Hacker News new | past | comments | ask | show | jobs | submit login

I'm certain the FDA would welcome more staffing across the board, including to handle FOIA requests. Might be worth people contact their representatives and raising the issue.



Perhaps the FDA should require companies to submit a sanitized copy of their reports/filings, thus eliminating the need for the government to do it.


Seems more promising to pursue legislation that will circumvent the requirement to review documents so slowly. This staffing count decision was not made by people who love serving public interest transparently. Such people cannot be removed or ordered to change by the few representatives who would act on comments about FOIA.


Lol. I’ve run large government organizations. You don’t just make people appear out of thin air… the government tends to “grow” specialized people (mostly attorneys) like this into these roles; you can’t hire expertise because the pay sucks.

I stepped into a role once where I led a team of 4 that replaced the last of a group of what had been 40 people that performed a function. Everyone had retired, predictably over 5 years.
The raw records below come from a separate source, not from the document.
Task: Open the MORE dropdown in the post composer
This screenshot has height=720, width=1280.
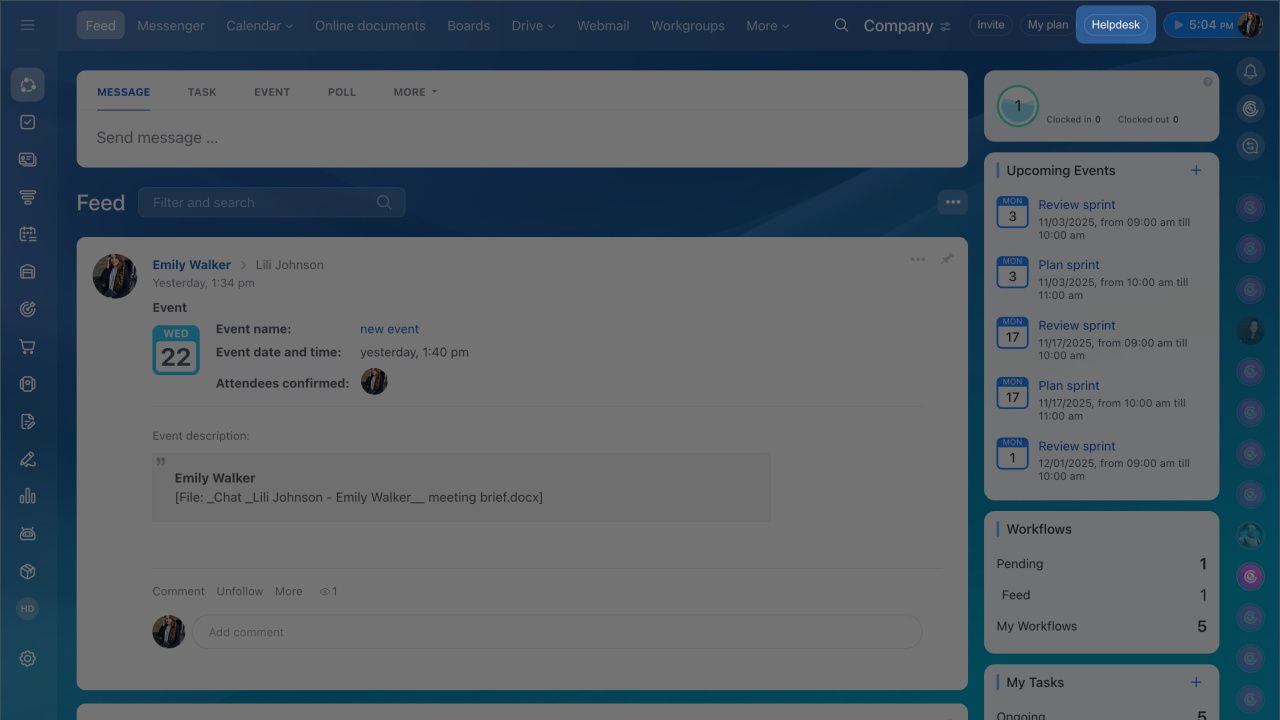Action: tap(415, 92)
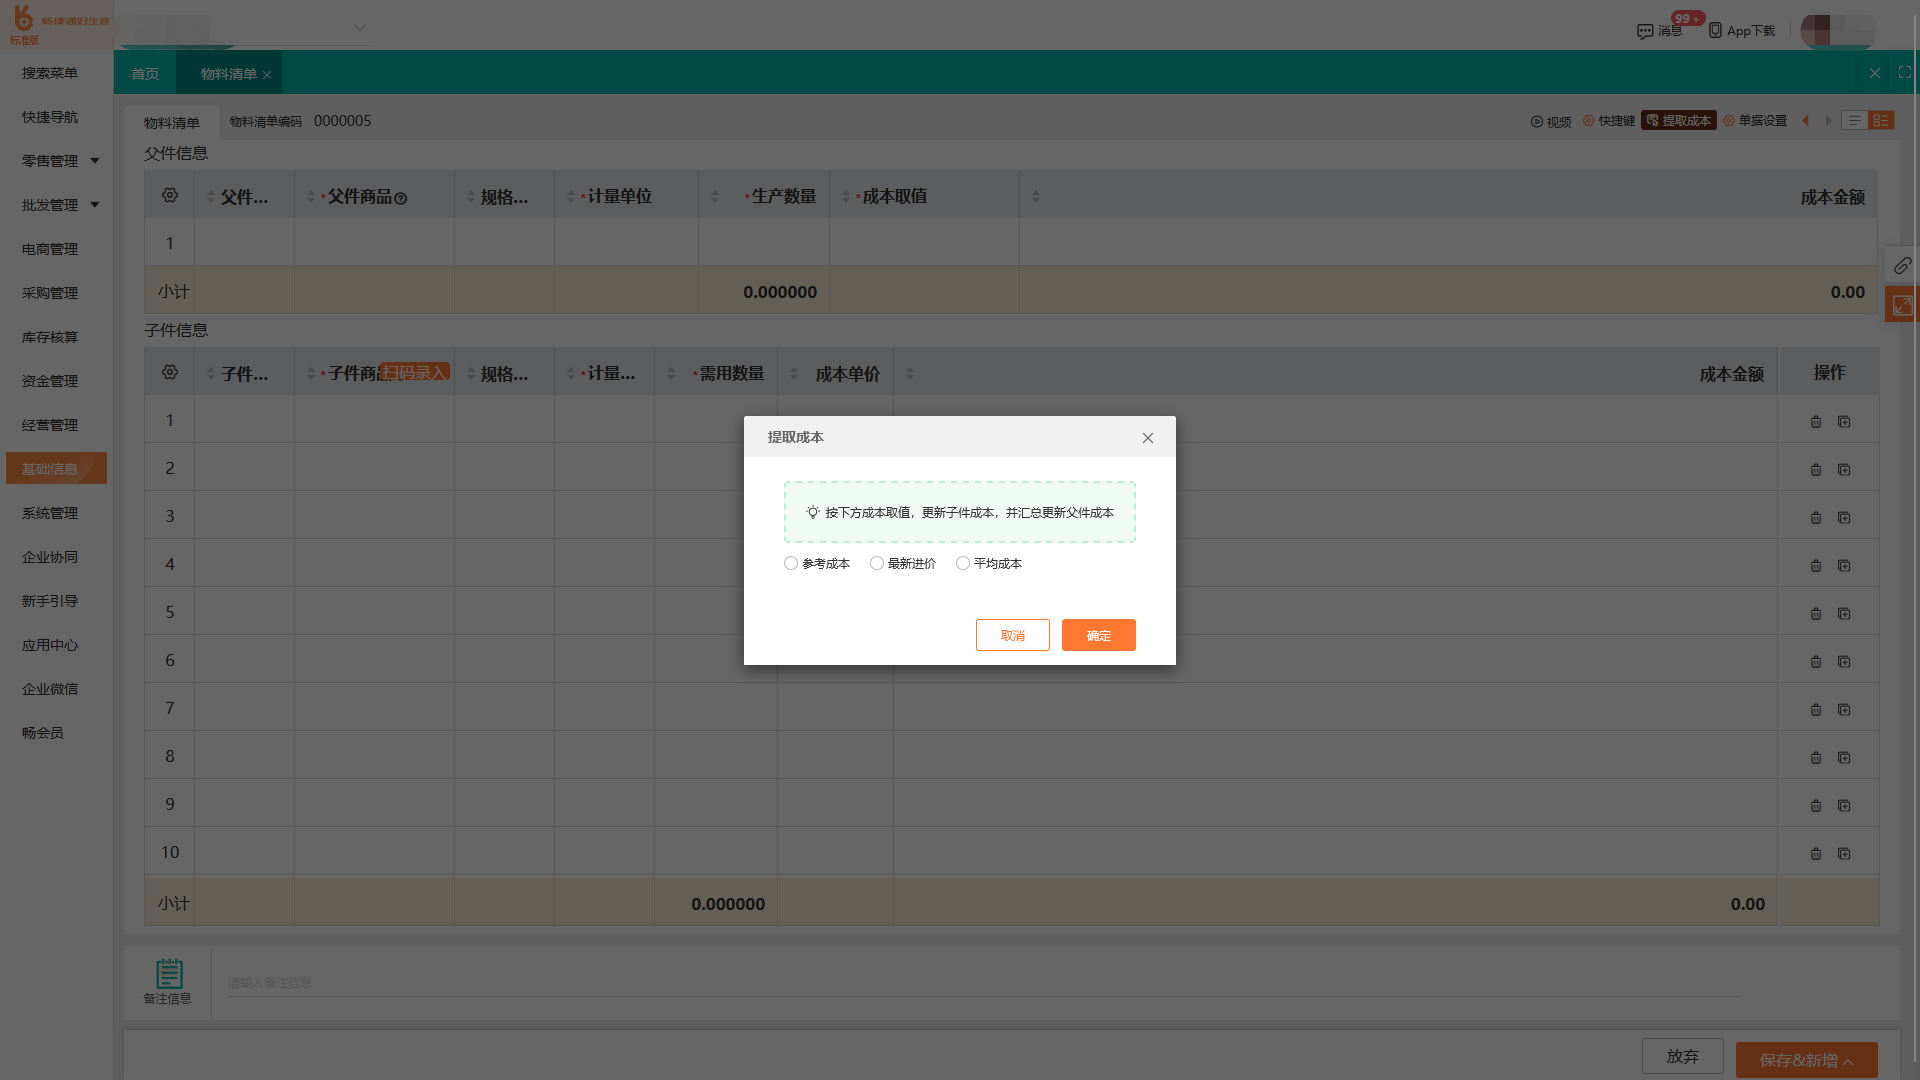This screenshot has width=1920, height=1080.
Task: Click 取消 button to cancel
Action: click(1014, 634)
It was a mess, but the nuances of appropriations and government frugality created a situation where everything blew up. We fixed it, at great expense buying contractor services and ultimately automating most of the work.


Yes, if I understand your implied point, your experiences are congruent congruent with the view that there is little incentive to appropriately invest in this area, both into the ICs and higher up in the organization. A lighter standard for redaction would reduce the need for expensive external costs in the case that short response deadlines could successfully be imposed by a judge or Congress.
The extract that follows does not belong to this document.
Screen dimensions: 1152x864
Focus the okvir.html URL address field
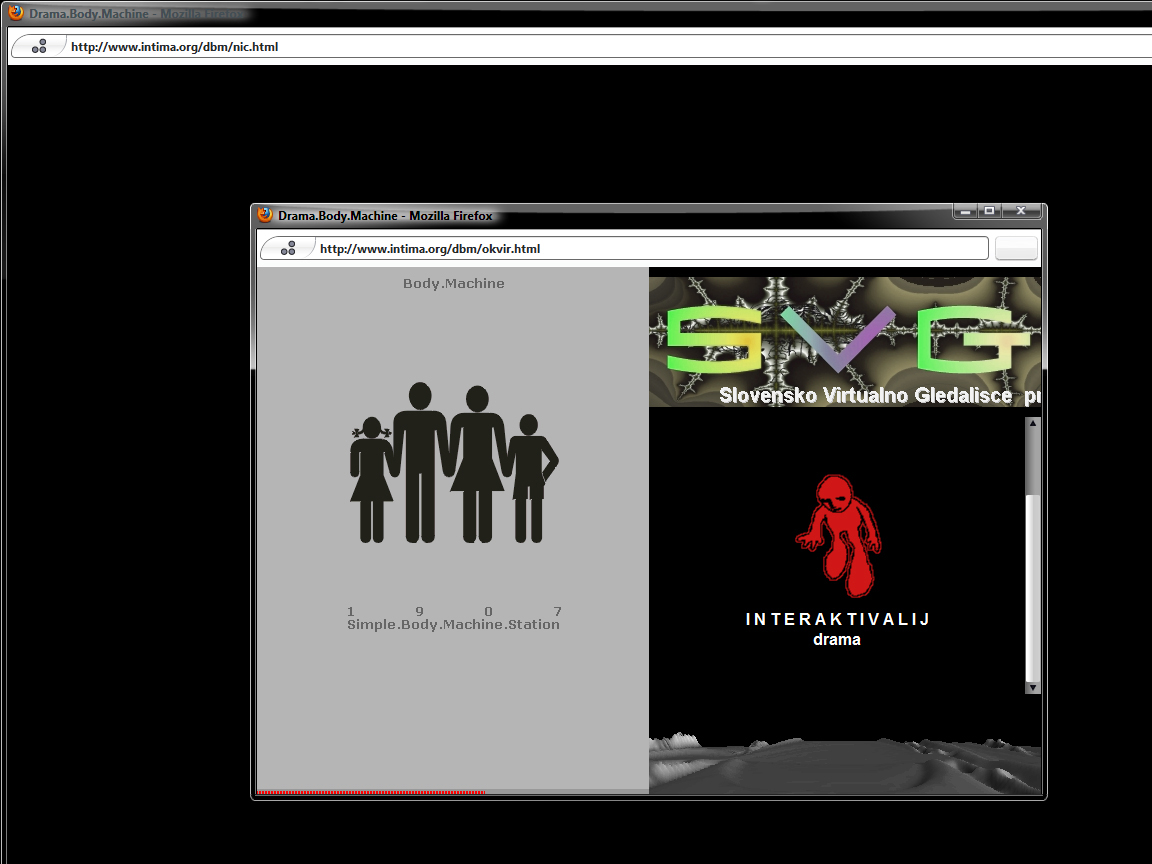(x=650, y=248)
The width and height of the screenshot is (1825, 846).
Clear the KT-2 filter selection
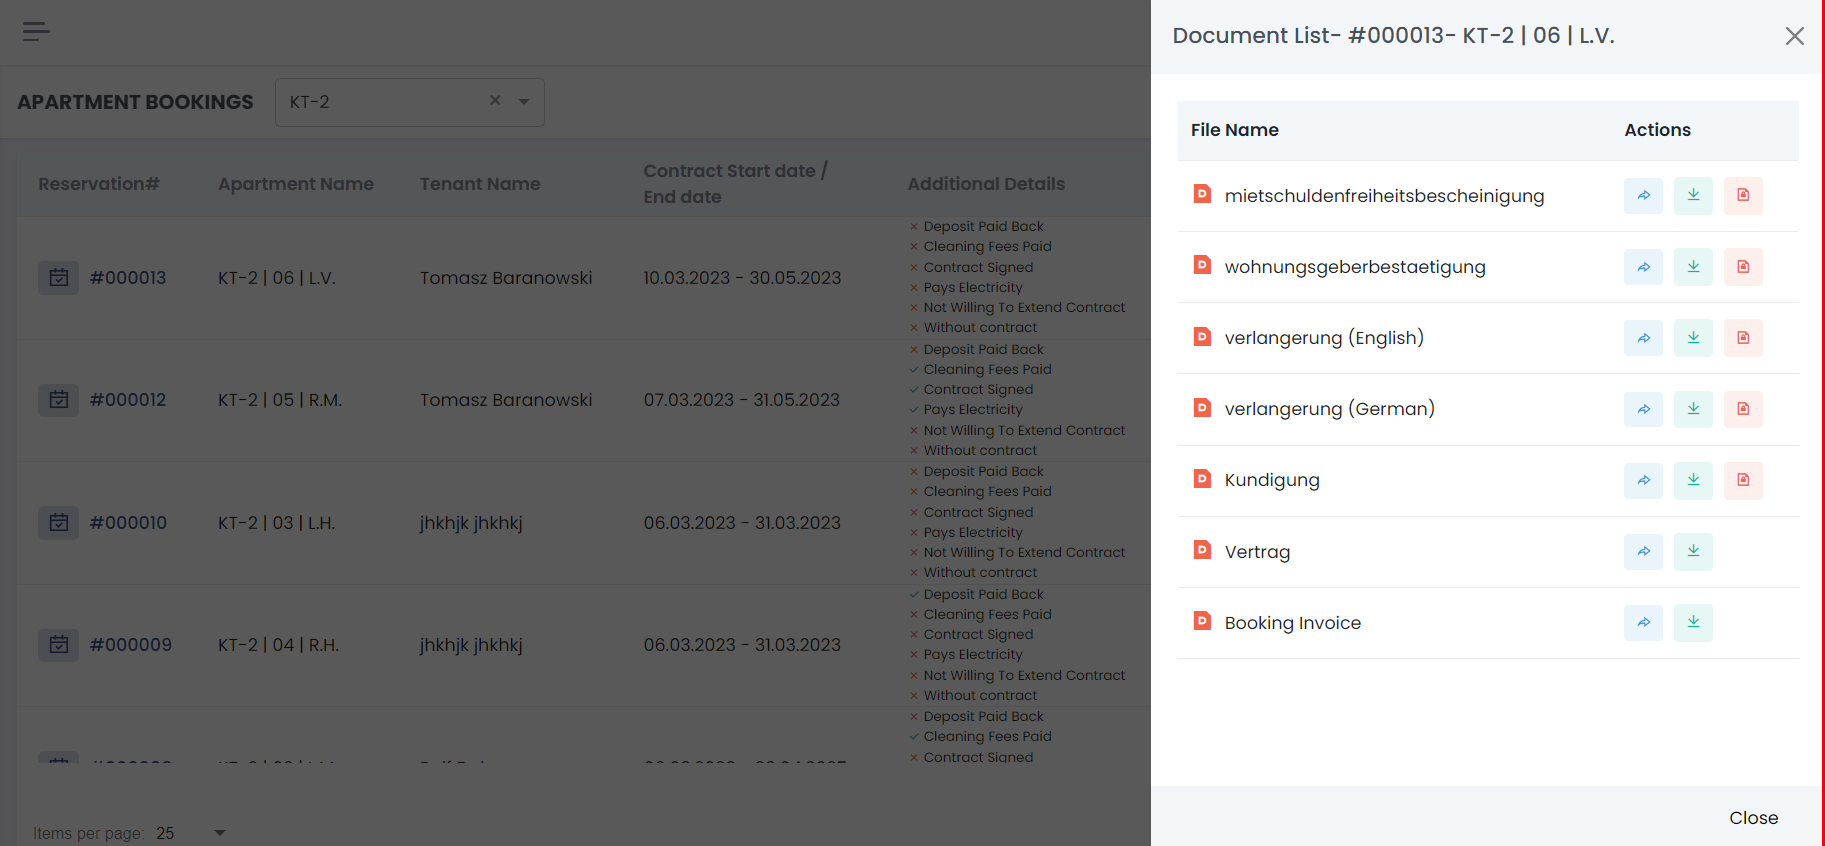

There are incentive problems but other governance issues are significant. Government entities are optimized for steady state and have controls to make individual failure less impacting and change hard. Think about how 50 state DMVs fundamentally work with a low error rate.

In Federal government, you have the added impact of congressional meddling. So as a director managing potentially thousands of employees and a billion dollar budget, you don’t have the legal authority to reallocate people — you may in fact have people doing nothing on one side of the room while the people in the other side are working 12 hour days.

Also keep in mind that unlike corporate entities that can just settle awkward matters in court with NDAs, IC employees are held personally liable for their actions, will not stray off the path and have unions to protect them from management coercion. I consulted for some state/local entities that prosecuted 2-5 employees annually for significant breaches (both malicious and negligent) and would sanction folks with docked pay or progressive discipline for minor violations.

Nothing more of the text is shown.